PROBLEM TO WORK ON>
Below are entries. Reproduce exactly the lines between the line holding "Where should I click to: Click the Delete" and the line holding "The height and width of the screenshot is (495, 1141).", inclusive, and only those.

(Items listed in a dataset)
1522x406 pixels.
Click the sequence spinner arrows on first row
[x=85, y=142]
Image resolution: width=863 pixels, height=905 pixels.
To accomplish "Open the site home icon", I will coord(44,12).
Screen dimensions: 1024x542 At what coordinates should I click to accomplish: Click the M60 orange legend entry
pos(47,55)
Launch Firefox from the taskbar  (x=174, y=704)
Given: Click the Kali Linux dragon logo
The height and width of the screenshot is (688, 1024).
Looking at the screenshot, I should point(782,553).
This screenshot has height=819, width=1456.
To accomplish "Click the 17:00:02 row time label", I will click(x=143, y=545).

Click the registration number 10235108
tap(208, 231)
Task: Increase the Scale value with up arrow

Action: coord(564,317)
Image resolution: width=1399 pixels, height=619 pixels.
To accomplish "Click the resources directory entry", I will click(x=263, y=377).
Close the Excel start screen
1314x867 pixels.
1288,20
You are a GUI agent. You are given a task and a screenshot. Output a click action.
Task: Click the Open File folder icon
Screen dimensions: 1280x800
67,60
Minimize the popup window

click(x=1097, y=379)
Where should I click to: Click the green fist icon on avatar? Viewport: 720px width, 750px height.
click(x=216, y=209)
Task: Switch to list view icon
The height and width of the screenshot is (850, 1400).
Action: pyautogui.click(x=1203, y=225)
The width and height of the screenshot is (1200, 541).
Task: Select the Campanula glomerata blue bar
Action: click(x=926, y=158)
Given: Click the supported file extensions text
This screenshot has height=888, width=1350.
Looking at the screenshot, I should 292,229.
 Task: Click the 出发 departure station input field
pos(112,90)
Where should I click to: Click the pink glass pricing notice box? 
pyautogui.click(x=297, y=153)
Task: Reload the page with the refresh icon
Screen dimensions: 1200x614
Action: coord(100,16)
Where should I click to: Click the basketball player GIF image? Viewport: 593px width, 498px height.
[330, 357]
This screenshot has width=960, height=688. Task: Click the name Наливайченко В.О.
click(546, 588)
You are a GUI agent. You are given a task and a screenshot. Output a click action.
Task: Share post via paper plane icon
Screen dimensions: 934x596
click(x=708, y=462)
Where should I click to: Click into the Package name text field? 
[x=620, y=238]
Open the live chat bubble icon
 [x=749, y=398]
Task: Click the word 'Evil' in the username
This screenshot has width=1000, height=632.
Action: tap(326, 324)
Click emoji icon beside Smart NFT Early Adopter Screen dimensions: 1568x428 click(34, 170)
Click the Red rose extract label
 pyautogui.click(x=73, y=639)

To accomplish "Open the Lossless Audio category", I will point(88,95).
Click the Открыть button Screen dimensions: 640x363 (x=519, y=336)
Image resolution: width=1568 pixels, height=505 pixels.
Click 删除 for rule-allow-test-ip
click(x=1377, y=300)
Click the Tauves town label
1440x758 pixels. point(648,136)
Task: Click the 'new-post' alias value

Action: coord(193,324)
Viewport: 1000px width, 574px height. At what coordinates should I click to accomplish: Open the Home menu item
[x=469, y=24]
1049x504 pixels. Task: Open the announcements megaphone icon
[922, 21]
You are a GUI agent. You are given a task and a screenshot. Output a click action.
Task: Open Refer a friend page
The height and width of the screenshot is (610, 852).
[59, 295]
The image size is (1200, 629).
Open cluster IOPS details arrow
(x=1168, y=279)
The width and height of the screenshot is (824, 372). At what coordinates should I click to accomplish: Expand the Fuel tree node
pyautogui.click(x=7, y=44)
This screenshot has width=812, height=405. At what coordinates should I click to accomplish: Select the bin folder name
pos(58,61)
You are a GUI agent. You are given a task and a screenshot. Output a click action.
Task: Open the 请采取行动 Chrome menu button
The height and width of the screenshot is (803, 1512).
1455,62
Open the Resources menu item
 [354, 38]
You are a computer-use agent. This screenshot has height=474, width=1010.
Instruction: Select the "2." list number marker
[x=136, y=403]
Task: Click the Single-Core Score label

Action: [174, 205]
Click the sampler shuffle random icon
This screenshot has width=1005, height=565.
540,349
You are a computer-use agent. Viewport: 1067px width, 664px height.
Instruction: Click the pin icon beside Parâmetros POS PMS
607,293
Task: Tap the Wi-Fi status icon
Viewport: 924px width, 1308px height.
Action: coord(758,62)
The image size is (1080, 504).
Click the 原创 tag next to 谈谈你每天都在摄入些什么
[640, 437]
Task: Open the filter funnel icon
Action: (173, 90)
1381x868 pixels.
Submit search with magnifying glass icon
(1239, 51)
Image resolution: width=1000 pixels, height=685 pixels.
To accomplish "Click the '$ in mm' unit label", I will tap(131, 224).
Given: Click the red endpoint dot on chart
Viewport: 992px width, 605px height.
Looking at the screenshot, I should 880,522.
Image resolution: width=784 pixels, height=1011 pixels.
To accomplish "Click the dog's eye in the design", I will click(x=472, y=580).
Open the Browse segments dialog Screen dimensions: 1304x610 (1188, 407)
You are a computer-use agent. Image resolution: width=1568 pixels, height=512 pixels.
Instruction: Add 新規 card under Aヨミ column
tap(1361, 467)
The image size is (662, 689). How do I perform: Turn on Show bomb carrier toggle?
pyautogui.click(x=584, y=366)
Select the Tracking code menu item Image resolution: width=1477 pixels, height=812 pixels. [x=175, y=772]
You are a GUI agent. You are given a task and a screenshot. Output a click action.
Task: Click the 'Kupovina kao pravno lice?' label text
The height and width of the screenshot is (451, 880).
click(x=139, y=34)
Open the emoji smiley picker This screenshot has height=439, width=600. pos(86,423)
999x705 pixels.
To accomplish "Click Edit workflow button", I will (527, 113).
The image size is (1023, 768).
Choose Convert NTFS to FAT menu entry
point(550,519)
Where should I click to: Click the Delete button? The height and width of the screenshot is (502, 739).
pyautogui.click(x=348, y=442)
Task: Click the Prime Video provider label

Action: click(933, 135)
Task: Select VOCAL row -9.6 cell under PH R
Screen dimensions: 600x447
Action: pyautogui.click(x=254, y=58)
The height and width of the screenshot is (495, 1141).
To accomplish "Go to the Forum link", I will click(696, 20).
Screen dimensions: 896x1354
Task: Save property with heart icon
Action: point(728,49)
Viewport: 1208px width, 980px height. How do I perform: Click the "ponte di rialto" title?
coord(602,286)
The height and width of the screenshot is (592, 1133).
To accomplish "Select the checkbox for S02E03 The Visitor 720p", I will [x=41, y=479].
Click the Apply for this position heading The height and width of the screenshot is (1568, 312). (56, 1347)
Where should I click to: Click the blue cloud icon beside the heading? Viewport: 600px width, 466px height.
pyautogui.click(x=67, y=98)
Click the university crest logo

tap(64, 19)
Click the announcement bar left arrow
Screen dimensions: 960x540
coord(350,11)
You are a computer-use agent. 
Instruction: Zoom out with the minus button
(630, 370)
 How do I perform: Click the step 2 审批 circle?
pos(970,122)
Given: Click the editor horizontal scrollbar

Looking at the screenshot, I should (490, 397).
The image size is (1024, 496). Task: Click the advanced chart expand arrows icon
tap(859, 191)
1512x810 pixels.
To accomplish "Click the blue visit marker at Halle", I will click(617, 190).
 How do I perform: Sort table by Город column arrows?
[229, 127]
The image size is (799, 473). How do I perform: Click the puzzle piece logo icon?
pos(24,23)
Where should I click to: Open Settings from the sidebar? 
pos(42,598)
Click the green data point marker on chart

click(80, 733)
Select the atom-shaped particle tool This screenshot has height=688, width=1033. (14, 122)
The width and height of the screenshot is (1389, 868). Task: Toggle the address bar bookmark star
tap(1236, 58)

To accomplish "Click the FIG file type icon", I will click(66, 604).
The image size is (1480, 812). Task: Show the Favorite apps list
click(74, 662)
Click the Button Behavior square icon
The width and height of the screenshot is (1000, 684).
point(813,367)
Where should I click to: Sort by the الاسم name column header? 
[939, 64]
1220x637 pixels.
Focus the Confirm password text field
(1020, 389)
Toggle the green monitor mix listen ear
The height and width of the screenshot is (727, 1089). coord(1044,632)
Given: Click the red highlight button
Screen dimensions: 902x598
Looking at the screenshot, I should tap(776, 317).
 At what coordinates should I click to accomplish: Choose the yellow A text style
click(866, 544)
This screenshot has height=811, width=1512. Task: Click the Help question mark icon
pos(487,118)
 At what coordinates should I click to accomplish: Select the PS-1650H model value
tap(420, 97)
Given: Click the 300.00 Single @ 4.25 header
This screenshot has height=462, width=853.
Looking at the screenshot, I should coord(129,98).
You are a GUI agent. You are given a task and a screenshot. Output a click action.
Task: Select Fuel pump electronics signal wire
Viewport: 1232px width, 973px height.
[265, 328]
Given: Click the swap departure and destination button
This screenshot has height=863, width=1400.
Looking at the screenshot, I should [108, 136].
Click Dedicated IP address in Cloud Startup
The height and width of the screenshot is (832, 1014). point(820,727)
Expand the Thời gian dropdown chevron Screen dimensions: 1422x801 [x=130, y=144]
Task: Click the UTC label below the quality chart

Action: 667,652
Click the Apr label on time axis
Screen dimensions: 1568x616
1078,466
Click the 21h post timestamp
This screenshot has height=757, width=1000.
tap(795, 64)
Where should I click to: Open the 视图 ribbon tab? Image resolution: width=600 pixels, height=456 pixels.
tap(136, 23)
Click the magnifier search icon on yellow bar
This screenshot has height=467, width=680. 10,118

ANSWER>
Where should I click to: Click the Delete button? The height and width of the screenshot is (502, 739).
pyautogui.click(x=348, y=442)
Task: Click the Prime Video provider label

Action: click(933, 135)
Task: Select VOCAL row -9.6 cell under PH R
Screen dimensions: 600x447
Action: pyautogui.click(x=254, y=58)
The height and width of the screenshot is (495, 1141).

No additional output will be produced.